BEGIN

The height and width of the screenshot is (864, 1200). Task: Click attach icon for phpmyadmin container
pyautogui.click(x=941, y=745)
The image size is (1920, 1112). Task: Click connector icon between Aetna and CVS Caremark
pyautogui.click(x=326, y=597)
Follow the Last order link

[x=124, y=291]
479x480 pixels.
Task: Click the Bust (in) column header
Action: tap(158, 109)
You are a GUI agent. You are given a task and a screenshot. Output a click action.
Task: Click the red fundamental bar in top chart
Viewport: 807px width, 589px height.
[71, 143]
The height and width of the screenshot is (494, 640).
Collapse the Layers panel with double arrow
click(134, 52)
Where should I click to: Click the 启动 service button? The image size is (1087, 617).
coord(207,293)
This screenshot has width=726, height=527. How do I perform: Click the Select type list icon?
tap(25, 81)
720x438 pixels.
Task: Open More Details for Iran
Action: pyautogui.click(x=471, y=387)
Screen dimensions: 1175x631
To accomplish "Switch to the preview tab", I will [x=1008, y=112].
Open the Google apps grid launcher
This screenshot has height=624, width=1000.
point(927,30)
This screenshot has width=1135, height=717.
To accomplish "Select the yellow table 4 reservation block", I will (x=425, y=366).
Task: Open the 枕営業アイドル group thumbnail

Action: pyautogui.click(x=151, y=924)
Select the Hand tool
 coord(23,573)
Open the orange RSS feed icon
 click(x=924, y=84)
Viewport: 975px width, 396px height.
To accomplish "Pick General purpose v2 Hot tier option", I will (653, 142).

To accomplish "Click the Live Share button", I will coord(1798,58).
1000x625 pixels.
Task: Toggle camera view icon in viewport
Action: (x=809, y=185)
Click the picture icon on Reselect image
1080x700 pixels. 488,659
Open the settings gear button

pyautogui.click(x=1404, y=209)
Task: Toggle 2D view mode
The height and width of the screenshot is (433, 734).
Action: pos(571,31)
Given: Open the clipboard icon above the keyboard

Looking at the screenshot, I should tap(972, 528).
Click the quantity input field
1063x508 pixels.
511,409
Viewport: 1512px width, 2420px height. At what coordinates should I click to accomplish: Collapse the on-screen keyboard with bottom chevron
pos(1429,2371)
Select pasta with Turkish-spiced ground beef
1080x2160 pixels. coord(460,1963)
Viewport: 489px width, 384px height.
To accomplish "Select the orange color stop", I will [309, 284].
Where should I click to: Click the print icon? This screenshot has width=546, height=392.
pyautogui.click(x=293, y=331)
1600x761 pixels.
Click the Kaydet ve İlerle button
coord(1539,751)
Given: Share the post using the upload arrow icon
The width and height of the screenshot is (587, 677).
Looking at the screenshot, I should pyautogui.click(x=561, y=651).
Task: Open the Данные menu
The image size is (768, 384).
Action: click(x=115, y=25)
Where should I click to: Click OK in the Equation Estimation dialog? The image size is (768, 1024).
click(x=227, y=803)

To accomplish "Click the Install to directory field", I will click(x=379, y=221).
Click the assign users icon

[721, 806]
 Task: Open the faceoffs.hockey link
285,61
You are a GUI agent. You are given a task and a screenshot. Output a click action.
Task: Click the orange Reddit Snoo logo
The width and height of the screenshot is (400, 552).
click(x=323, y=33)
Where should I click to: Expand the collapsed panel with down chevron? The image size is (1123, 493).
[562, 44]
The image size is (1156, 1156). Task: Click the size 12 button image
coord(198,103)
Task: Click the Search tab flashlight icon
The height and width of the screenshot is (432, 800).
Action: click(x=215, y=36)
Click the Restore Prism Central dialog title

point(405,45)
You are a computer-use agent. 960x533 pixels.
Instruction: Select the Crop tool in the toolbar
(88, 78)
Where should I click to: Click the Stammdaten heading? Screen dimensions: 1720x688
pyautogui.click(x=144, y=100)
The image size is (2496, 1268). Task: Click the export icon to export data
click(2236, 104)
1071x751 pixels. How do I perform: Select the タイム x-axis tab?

END

## Task prompt
Restate the whole set of entries exactly.

## Output for this exercise
The height and width of the screenshot is (864, 1200). Task: Click attach icon for phpmyadmin container
pyautogui.click(x=941, y=745)
The image size is (1920, 1112). Task: Click connector icon between Aetna and CVS Caremark
pyautogui.click(x=326, y=597)
Follow the Last order link

[x=124, y=291]
479x480 pixels.
Task: Click the Bust (in) column header
Action: tap(158, 109)
You are a GUI agent. You are given a task and a screenshot. Output a click action.
Task: Click the red fundamental bar in top chart
Viewport: 807px width, 589px height.
[71, 143]
The height and width of the screenshot is (494, 640).
Collapse the Layers panel with double arrow
click(134, 52)
Where should I click to: Click the 启动 service button? The image size is (1087, 617).
coord(207,293)
This screenshot has width=726, height=527. How do I perform: Click the Select type list icon?
tap(25, 81)
720x438 pixels.
Task: Open More Details for Iran
Action: pyautogui.click(x=471, y=387)
Screen dimensions: 1175x631
To accomplish "Switch to the preview tab", I will [x=1008, y=112].
Open the Google apps grid launcher
This screenshot has height=624, width=1000.
point(927,30)
This screenshot has width=1135, height=717.
To accomplish "Select the yellow table 4 reservation block", I will (x=425, y=366).
Task: Open the 枕営業アイドル group thumbnail

Action: pyautogui.click(x=151, y=924)
Select the Hand tool
 coord(23,573)
Open the orange RSS feed icon
 click(x=924, y=84)
Viewport: 975px width, 396px height.
To accomplish "Pick General purpose v2 Hot tier option", I will (653, 142).

To accomplish "Click the Live Share button", I will coord(1798,58).
1000x625 pixels.
Task: Toggle camera view icon in viewport
Action: (x=809, y=185)
Click the picture icon on Reselect image
1080x700 pixels. 488,659
Open the settings gear button

pyautogui.click(x=1404, y=209)
Task: Toggle 2D view mode
The height and width of the screenshot is (433, 734).
Action: pos(571,31)
Given: Open the clipboard icon above the keyboard

Looking at the screenshot, I should tap(972, 528).
Click the quantity input field
1063x508 pixels.
511,409
Viewport: 1512px width, 2420px height. At what coordinates should I click to accomplish: Collapse the on-screen keyboard with bottom chevron
pos(1429,2371)
Select pasta with Turkish-spiced ground beef
1080x2160 pixels. coord(460,1963)
Viewport: 489px width, 384px height.
To accomplish "Select the orange color stop", I will [309, 284].
Where should I click to: Click the print icon? This screenshot has width=546, height=392.
pyautogui.click(x=293, y=331)
1600x761 pixels.
Click the Kaydet ve İlerle button
coord(1539,751)
Given: Share the post using the upload arrow icon
The width and height of the screenshot is (587, 677).
Looking at the screenshot, I should pyautogui.click(x=561, y=651).
Task: Open the Данные menu
The image size is (768, 384).
Action: click(x=115, y=25)
Where should I click to: Click OK in the Equation Estimation dialog? The image size is (768, 1024).
click(x=227, y=803)

To accomplish "Click the Install to directory field", I will click(x=379, y=221).
Click the assign users icon

[721, 806]
 Task: Open the faceoffs.hockey link
285,61
You are a GUI agent. You are given a task and a screenshot. Output a click action.
Task: Click the orange Reddit Snoo logo
The width and height of the screenshot is (400, 552).
click(x=323, y=33)
Where should I click to: Expand the collapsed panel with down chevron? The image size is (1123, 493).
[562, 44]
The image size is (1156, 1156). Task: Click the size 12 button image
coord(198,103)
Task: Click the Search tab flashlight icon
The height and width of the screenshot is (432, 800).
Action: click(x=215, y=36)
Click the Restore Prism Central dialog title

point(405,45)
You are a computer-use agent. 960x533 pixels.
Instruction: Select the Crop tool in the toolbar
(88, 78)
Where should I click to: Click the Stammdaten heading? Screen dimensions: 1720x688
pyautogui.click(x=144, y=100)
The image size is (2496, 1268). Task: Click the export icon to export data
click(2236, 104)
1071x751 pixels. How do I perform: Select the タイム x-axis tab?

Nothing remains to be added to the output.